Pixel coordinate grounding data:
◆ ◆ ◆ ◆ ◆

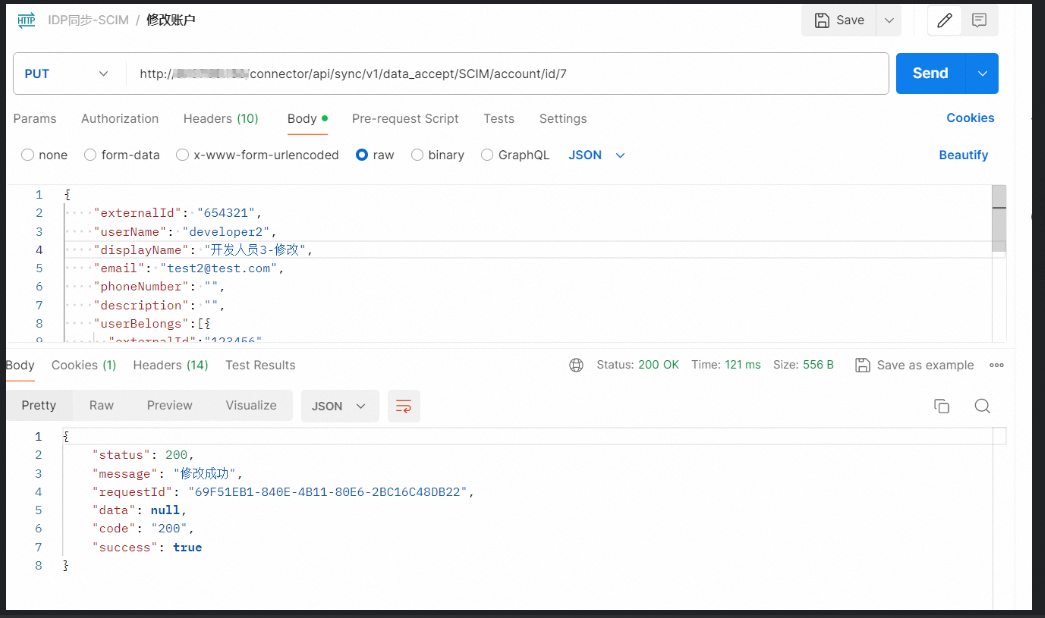Click the HTTP request type icon

coord(26,20)
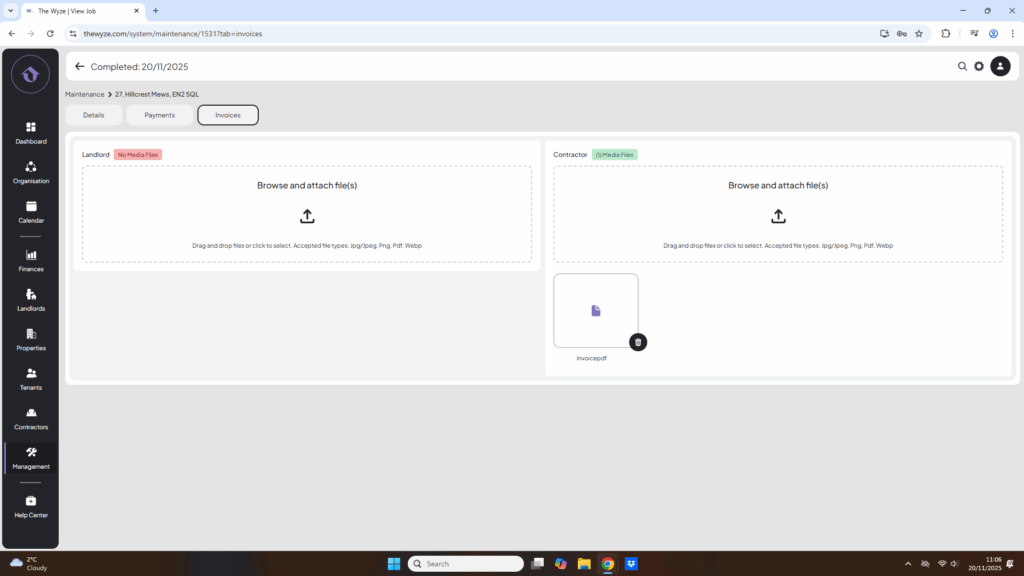
Task: Click the Windows taskbar Search box
Action: pos(465,564)
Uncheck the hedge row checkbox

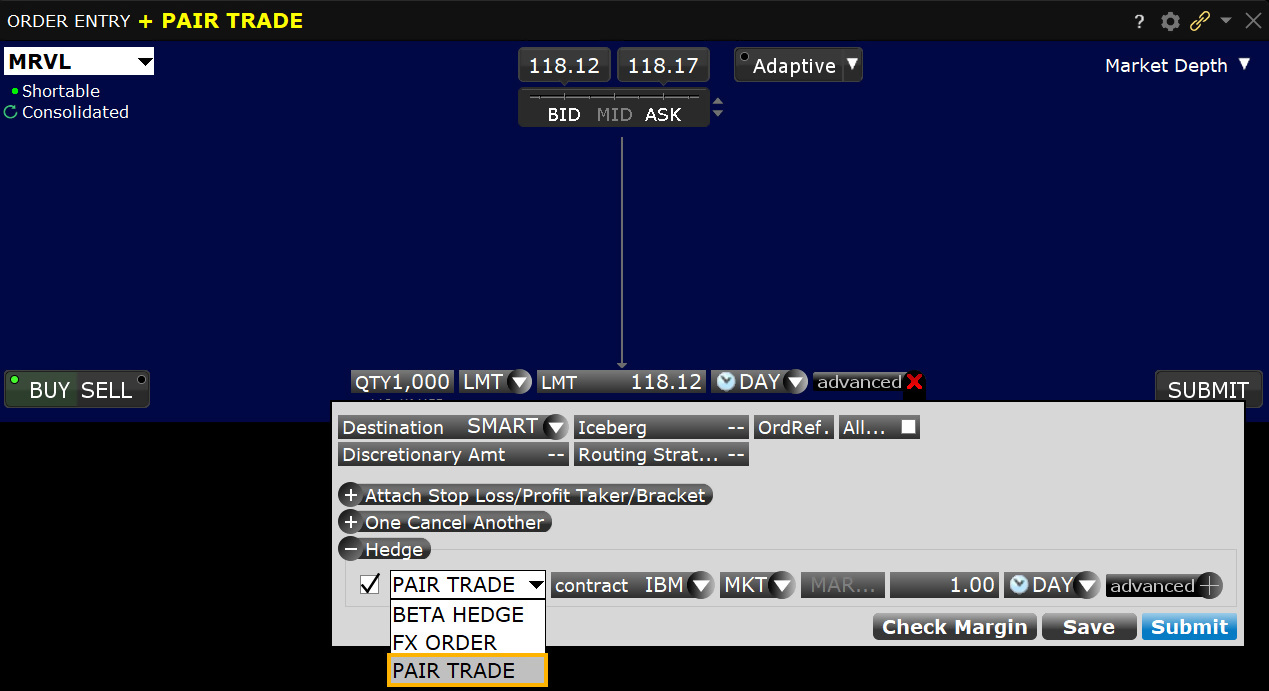coord(369,585)
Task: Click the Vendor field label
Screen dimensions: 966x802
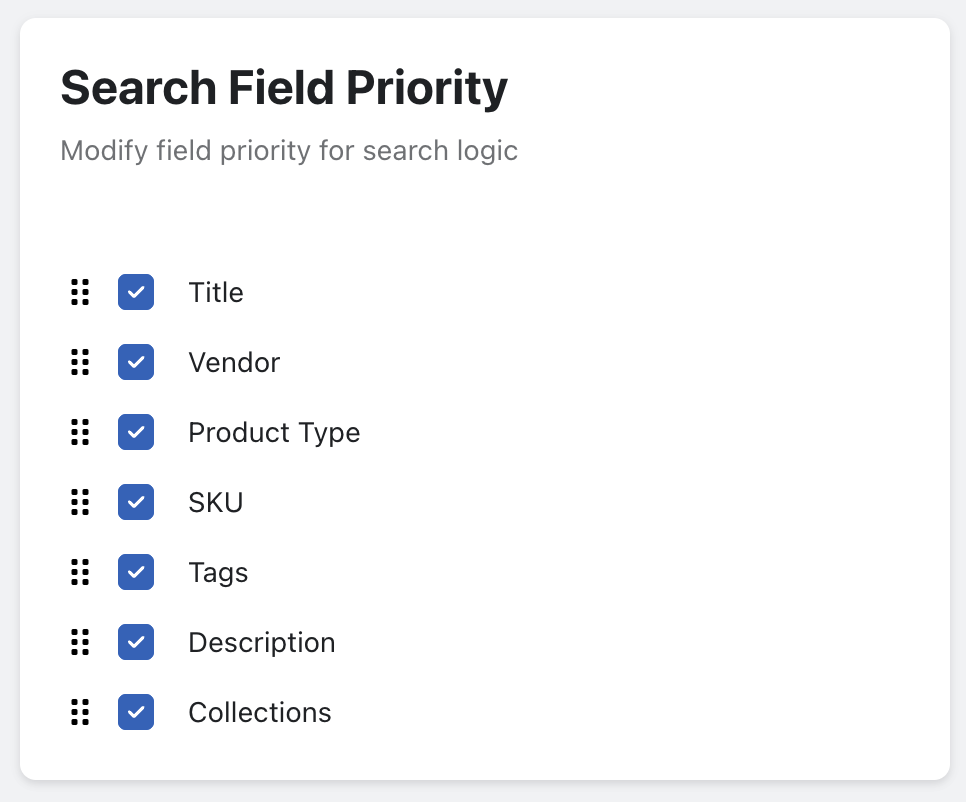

◆ ◆ ◆ ◆ ◆

*Goal of the exercise:* What is needed is an exact copy of the lines from the line with "Uncheck the hedge row checkbox" to the end of the data above, both included, without any pictures.

*Answer box:*
Uncheck the hedge row checkbox

coord(369,585)
Task: Click the Vendor field label
Screen dimensions: 966x802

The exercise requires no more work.